Multiples of 9: 9, 18, 27, 36, 45, 54, 63, 72, ...
The least common multiple of 8, 3, and 9 is 72.
Now, we convert each fraction to an equivalent fraction with a denominator of 72:
$$\frac{31}{8} = \frac{31 \times 9}{8 \times 9} = \frac{279}{72}$$
$$\frac{7}{3} = \frac{7 \times 24}{3 \times 24} = \frac{168}{72}$$
$$\frac{16}{9} = \frac{16 \times 8}{9 \times 8} = \frac{128}{72}$$

**step4** Simplifying the Innermost Braces: Perform Addition and Subtraction

Now we perform the operations inside the curly braces:
$$\frac{279}{72} - \frac{168}{72} + \frac{128}{72} = \frac{279 - 168 + 128}{72}$$
First, subtract: $$279 - 168 = 111$$
Then, add: $$111 + 128 = 239$$
So, the value inside the curly braces is $$\frac{239}{72}$$.

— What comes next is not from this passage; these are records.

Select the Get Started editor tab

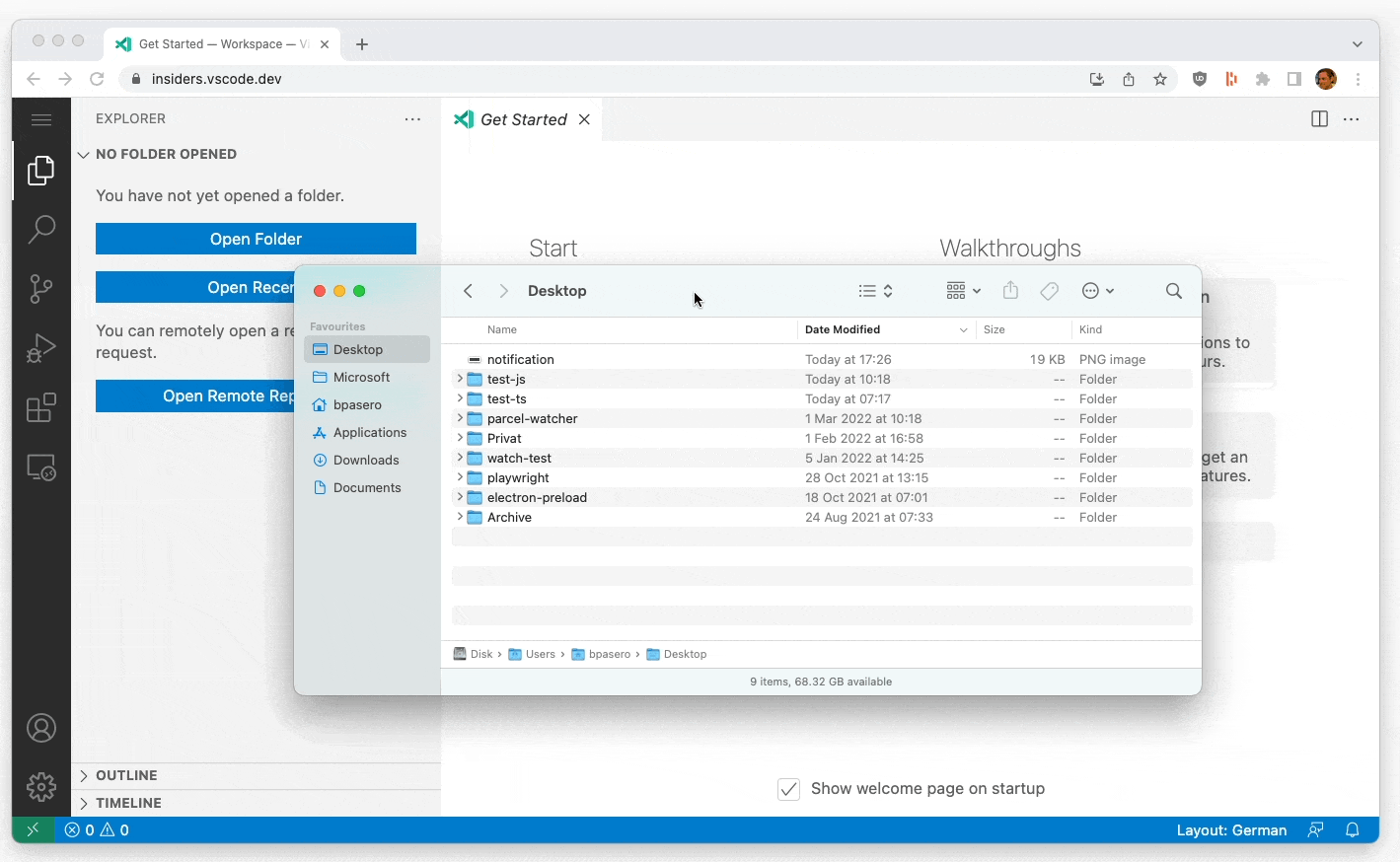click(x=522, y=119)
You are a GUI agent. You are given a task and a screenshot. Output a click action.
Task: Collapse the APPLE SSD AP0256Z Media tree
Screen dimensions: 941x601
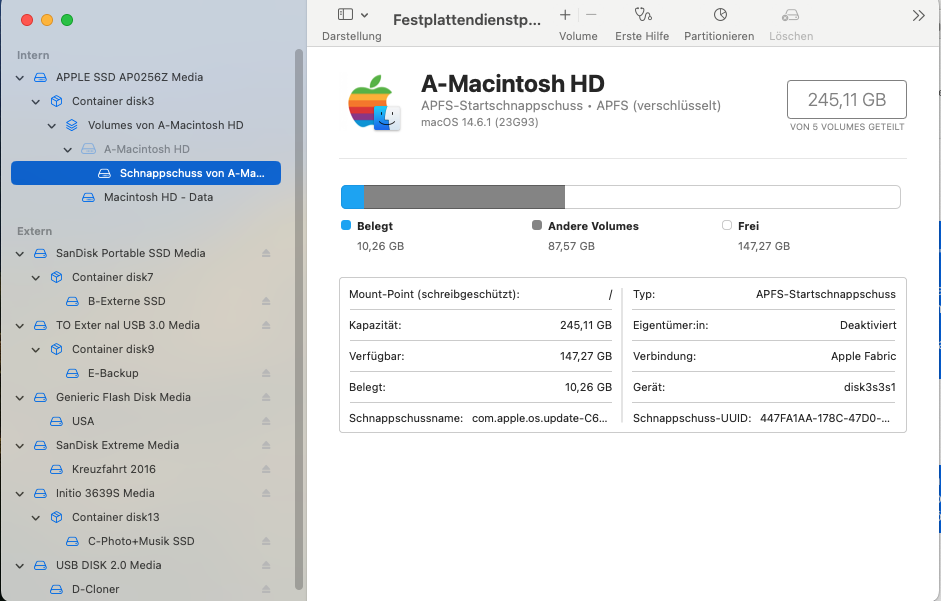[x=21, y=77]
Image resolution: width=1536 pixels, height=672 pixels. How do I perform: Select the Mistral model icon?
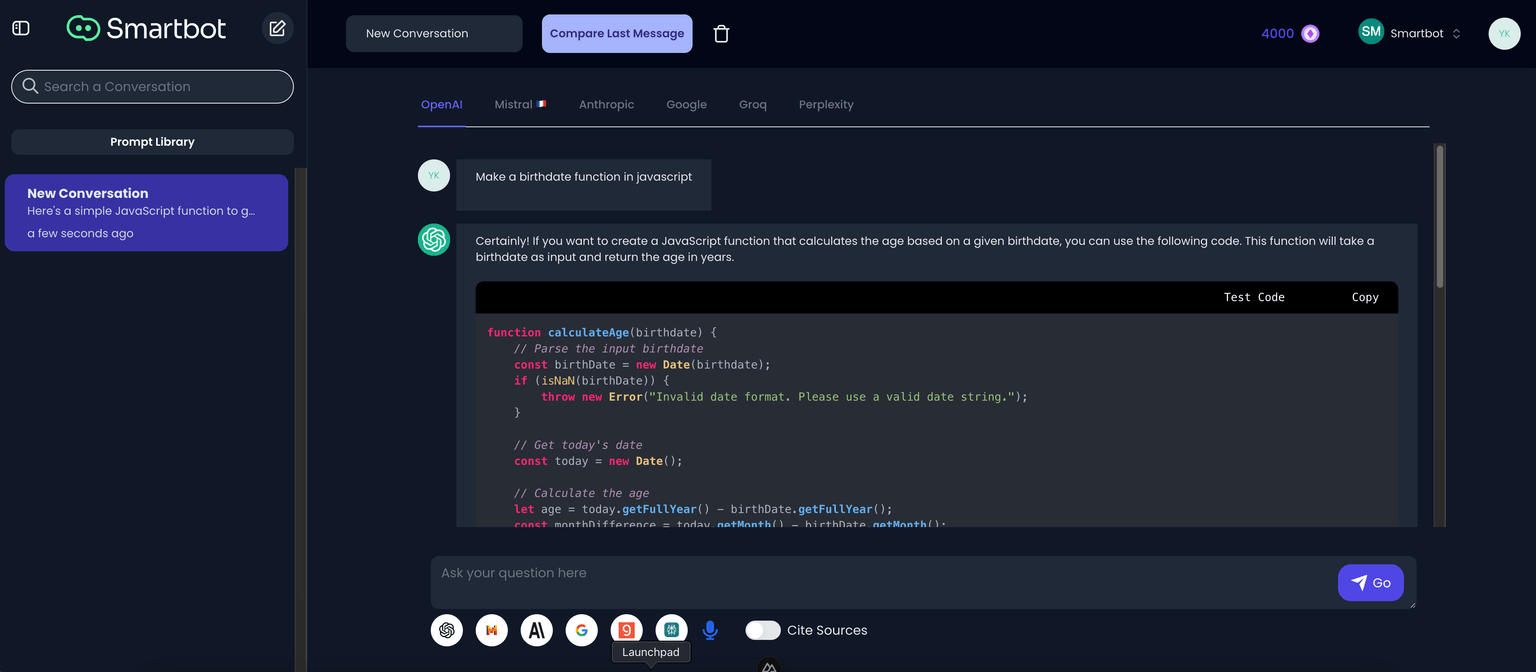pyautogui.click(x=491, y=630)
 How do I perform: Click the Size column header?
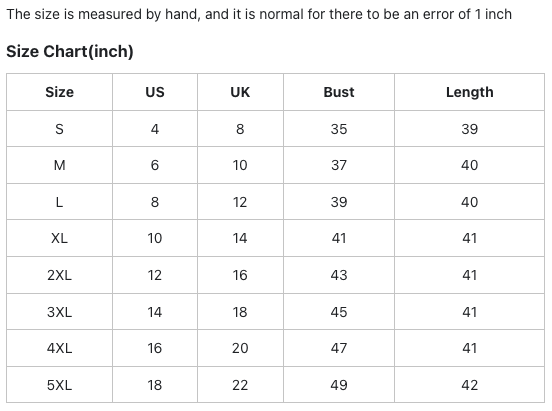tap(59, 92)
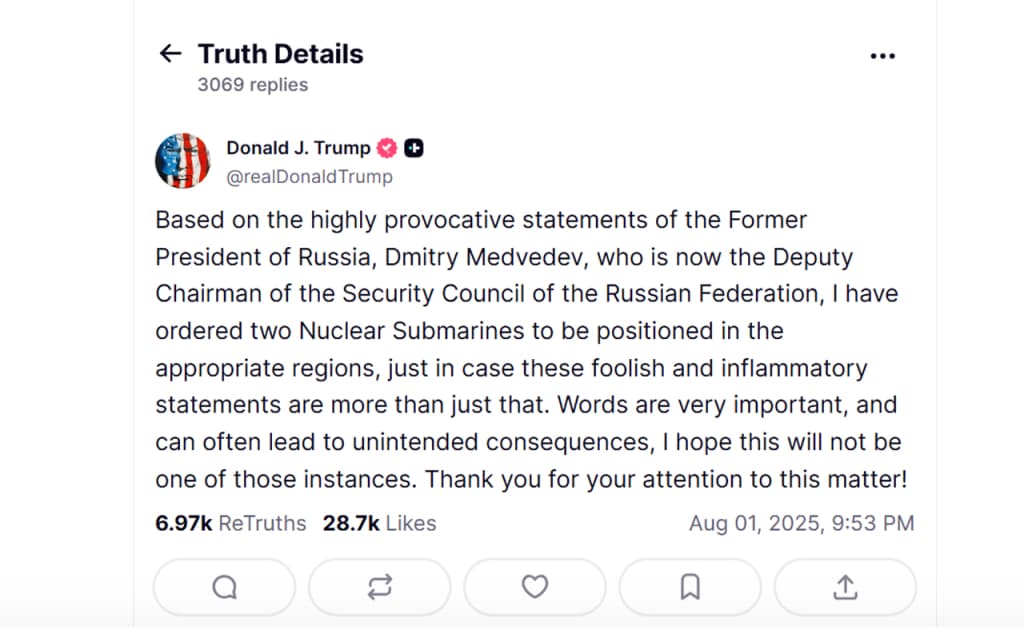View the 28.7k Likes list
Screen dimensions: 1024x630
pos(379,523)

**step5** Simplifying the Square Brackets

Next, we substitute the result back into the expression: $$ 6-\left[\frac{5}{6}+\left\{\frac{239}{72}\right\}\right] = 6-\left[\frac{5}{6}+\frac{239}{72}\right]$$.
Now we evaluate the expression inside the square brackets: $$\frac{5}{6}+\frac{239}{72}$$.
We find the LCM of 6 and 72, which is 72.
Convert $$\frac{5}{6}$$ to an equivalent fraction with a denominator of 72:
$$\frac{5}{6} = \frac{5 \times 12}{6 \times 12} = \frac{60}{72}$$
Now, add the fractions:
$$\frac{60}{72} + \frac{239}{72} = \frac{60 + 239}{72} = \frac{299}{72}$$

**step6** Final Subtraction

Finally, we perform the last subtraction: $$6 - \frac{299}{72}$$.
To subtract, we convert the whole number 6 into a fraction with a denominator of 72:
$$6 = \frac{6 \times 72}{72} = \frac{432}{72}$$
Now, perform the subtraction:
$$\frac{432}{72} - \frac{299}{72} = \frac{432 - 299}{72}$$
$$432 - 299 = 133$$
So, the result is $$\frac{133}{72}$$.

**step7** Convert to Mixed Number

The final answer is an improper fraction, $$\frac{133}{72}$$. We convert it to a mixed number to match the format of the options.
Divide 133 by 72:
$$133 \div 72 = 1 \text{ with a remainder of } 133 - (1 \times 72) = 133 - 72 = 61$$
So, $$\frac{133}{72} = 1\frac{61}{72}$$.

**step8** Compare with Options

Comparing our result $$1\frac{61}{72}$$ with the given options:
(A) $$ 1\frac{61}{72}$$
(B) $$ \frac{72}{61}$$
(C) $$ 2\frac{61}{72}$$
(D) $$ \frac{61}{72}$$
Our calculated value matches option (A).